# start of Data provided

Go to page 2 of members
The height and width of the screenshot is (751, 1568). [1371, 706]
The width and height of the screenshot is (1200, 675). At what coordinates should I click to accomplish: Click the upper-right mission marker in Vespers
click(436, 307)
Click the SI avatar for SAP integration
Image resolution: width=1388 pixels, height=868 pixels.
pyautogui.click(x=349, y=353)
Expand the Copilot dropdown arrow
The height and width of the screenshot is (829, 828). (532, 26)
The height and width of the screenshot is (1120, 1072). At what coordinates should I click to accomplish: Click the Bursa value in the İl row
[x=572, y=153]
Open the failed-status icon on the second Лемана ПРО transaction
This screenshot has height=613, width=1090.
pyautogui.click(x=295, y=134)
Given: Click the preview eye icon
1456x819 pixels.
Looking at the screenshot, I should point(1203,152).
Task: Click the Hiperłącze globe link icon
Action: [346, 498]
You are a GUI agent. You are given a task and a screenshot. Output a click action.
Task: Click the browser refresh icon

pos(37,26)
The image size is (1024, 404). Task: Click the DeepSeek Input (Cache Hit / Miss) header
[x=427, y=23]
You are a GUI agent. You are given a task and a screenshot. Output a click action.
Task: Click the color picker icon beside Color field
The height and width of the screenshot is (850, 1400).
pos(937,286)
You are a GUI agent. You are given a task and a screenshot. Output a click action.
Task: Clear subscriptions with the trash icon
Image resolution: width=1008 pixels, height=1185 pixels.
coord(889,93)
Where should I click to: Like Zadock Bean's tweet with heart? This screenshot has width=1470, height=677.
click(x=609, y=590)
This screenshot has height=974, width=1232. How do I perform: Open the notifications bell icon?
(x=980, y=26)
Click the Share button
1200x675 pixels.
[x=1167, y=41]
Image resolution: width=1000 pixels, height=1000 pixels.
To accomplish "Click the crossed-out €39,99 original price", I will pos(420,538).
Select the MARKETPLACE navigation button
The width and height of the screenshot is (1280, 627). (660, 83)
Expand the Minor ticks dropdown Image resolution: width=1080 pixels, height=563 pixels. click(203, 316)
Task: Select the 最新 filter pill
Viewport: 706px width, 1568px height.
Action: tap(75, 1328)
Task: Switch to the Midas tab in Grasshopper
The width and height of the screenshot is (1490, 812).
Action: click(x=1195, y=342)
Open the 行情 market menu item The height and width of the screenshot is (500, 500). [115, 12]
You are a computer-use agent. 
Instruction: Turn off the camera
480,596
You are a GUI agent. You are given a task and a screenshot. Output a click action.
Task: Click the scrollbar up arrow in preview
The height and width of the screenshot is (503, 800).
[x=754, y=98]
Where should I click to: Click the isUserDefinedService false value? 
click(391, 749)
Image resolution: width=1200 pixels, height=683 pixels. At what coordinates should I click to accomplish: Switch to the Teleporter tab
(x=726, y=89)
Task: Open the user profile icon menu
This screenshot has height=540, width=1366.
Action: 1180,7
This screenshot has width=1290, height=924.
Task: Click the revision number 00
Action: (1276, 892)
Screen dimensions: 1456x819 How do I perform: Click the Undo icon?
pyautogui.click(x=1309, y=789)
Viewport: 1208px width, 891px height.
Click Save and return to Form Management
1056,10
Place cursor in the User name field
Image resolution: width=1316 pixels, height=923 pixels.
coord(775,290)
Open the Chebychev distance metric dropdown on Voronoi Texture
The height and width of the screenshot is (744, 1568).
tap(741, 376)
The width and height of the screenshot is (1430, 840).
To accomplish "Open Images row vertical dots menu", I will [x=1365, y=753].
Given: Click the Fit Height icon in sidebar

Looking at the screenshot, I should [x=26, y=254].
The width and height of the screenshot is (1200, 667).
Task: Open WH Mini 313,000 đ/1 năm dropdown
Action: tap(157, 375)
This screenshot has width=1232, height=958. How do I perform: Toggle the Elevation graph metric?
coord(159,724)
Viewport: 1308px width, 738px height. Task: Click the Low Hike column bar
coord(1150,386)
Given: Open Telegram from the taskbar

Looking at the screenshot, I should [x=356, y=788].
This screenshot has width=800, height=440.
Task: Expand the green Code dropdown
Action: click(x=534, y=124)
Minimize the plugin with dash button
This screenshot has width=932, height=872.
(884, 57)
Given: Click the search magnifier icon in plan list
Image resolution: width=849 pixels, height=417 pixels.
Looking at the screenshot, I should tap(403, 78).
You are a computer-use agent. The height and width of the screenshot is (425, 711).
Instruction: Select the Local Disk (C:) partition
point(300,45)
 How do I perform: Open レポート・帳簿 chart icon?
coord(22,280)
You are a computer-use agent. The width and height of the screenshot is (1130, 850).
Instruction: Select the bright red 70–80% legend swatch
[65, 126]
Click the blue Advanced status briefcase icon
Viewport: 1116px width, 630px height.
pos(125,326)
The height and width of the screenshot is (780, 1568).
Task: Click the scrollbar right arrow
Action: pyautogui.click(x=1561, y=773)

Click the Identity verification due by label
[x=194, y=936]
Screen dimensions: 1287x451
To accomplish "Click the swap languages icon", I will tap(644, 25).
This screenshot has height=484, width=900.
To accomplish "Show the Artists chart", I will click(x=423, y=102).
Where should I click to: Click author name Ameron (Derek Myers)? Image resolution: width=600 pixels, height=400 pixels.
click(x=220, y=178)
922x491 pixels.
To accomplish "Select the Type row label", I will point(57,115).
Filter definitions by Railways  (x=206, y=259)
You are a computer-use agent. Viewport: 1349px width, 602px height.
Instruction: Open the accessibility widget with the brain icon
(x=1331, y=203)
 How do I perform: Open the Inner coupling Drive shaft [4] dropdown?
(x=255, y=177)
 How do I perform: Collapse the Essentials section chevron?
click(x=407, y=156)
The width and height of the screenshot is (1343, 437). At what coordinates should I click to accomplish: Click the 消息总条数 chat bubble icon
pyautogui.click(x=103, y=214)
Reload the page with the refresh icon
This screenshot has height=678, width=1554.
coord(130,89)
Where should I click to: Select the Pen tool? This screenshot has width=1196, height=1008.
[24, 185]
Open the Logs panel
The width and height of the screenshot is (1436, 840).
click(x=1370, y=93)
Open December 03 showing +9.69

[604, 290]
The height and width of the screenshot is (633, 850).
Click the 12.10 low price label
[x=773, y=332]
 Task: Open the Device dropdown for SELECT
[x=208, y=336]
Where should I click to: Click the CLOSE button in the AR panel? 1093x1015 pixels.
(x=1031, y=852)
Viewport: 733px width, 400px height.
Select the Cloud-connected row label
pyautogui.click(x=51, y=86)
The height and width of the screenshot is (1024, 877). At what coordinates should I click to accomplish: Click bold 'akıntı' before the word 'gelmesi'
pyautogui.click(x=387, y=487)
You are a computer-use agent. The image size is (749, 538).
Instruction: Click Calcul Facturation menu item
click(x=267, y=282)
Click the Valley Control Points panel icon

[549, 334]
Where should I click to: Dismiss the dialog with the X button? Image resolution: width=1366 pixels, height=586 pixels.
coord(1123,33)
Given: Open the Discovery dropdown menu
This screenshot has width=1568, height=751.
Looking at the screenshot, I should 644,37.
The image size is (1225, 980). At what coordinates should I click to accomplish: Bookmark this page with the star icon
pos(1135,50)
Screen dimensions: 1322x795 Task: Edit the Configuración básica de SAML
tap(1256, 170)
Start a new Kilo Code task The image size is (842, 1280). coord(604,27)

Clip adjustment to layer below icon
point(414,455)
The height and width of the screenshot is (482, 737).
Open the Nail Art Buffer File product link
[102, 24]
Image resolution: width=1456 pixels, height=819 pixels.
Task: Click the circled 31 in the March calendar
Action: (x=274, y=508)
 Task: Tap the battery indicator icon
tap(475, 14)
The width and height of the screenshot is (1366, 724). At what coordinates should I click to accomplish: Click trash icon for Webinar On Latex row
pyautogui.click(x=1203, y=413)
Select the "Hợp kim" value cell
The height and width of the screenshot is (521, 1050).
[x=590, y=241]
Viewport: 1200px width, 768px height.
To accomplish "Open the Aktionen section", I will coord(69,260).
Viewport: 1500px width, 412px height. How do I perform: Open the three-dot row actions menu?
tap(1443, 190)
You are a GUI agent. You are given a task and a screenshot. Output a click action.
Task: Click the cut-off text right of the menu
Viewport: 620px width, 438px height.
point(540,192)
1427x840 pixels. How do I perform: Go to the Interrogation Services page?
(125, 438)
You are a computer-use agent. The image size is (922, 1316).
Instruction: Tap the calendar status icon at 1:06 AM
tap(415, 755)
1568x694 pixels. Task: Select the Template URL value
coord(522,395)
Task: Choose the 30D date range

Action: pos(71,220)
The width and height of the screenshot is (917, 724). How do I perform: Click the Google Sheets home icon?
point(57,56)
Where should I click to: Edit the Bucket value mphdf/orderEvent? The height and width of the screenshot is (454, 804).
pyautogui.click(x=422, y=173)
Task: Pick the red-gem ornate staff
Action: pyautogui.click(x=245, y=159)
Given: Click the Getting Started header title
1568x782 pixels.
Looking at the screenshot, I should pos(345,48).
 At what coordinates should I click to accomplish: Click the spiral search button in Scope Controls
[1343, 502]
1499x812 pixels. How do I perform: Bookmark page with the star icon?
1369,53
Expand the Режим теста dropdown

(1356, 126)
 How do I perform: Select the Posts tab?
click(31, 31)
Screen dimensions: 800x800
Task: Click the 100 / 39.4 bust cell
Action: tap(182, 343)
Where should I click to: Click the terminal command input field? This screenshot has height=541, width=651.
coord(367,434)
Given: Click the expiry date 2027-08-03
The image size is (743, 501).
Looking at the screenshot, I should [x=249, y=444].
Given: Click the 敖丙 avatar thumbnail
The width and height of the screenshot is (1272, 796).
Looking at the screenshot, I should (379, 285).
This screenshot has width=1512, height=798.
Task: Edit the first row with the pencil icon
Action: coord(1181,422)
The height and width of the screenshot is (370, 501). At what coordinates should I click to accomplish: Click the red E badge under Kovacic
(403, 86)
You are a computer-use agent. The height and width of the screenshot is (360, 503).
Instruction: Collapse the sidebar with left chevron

# end of Data provided

(Exercise aim)
Format the material above as a numbered list, from its first line through the line containing "coord(889,93)", including both ends and omitting blank lines.

(Result of this task)
1. Go to page 2 of members
2. The height and width of the screenshot is (751, 1568). [1371, 706]
3. The width and height of the screenshot is (1200, 675). At what coordinates should I click to accomplish: Click the upper-right mission marker in Vespers
4. click(436, 307)
5. Click the SI avatar for SAP integration
6. Image resolution: width=1388 pixels, height=868 pixels.
7. pyautogui.click(x=349, y=353)
8. Expand the Copilot dropdown arrow
9. The height and width of the screenshot is (829, 828). (532, 26)
10. The height and width of the screenshot is (1120, 1072). At what coordinates should I click to accomplish: Click the Bursa value in the İl row
11. [x=572, y=153]
12. Open the failed-status icon on the second Лемана ПРО transaction
13. This screenshot has height=613, width=1090.
14. pyautogui.click(x=295, y=134)
15. Given: Click the preview eye icon
16. 1456x819 pixels.
17. Looking at the screenshot, I should point(1203,152).
18. Task: Click the Hiperłącze globe link icon
19. Action: [346, 498]
20. You are a GUI agent. You are given a task and a screenshot. Output a click action.
21. Task: Click the browser refresh icon
22. pos(37,26)
23. The image size is (1024, 404). Task: Click the DeepSeek Input (Cache Hit / Miss) header
24. [x=427, y=23]
25. You are a GUI agent. You are given a task and a screenshot. Output a click action.
26. Task: Click the color picker icon beside Color field
27. The height and width of the screenshot is (850, 1400).
28. pos(937,286)
29. You are a GUI agent. You are given a task and a screenshot. Output a click action.
30. Task: Clear subscriptions with the trash icon
31. Image resolution: width=1008 pixels, height=1185 pixels.
32. coord(889,93)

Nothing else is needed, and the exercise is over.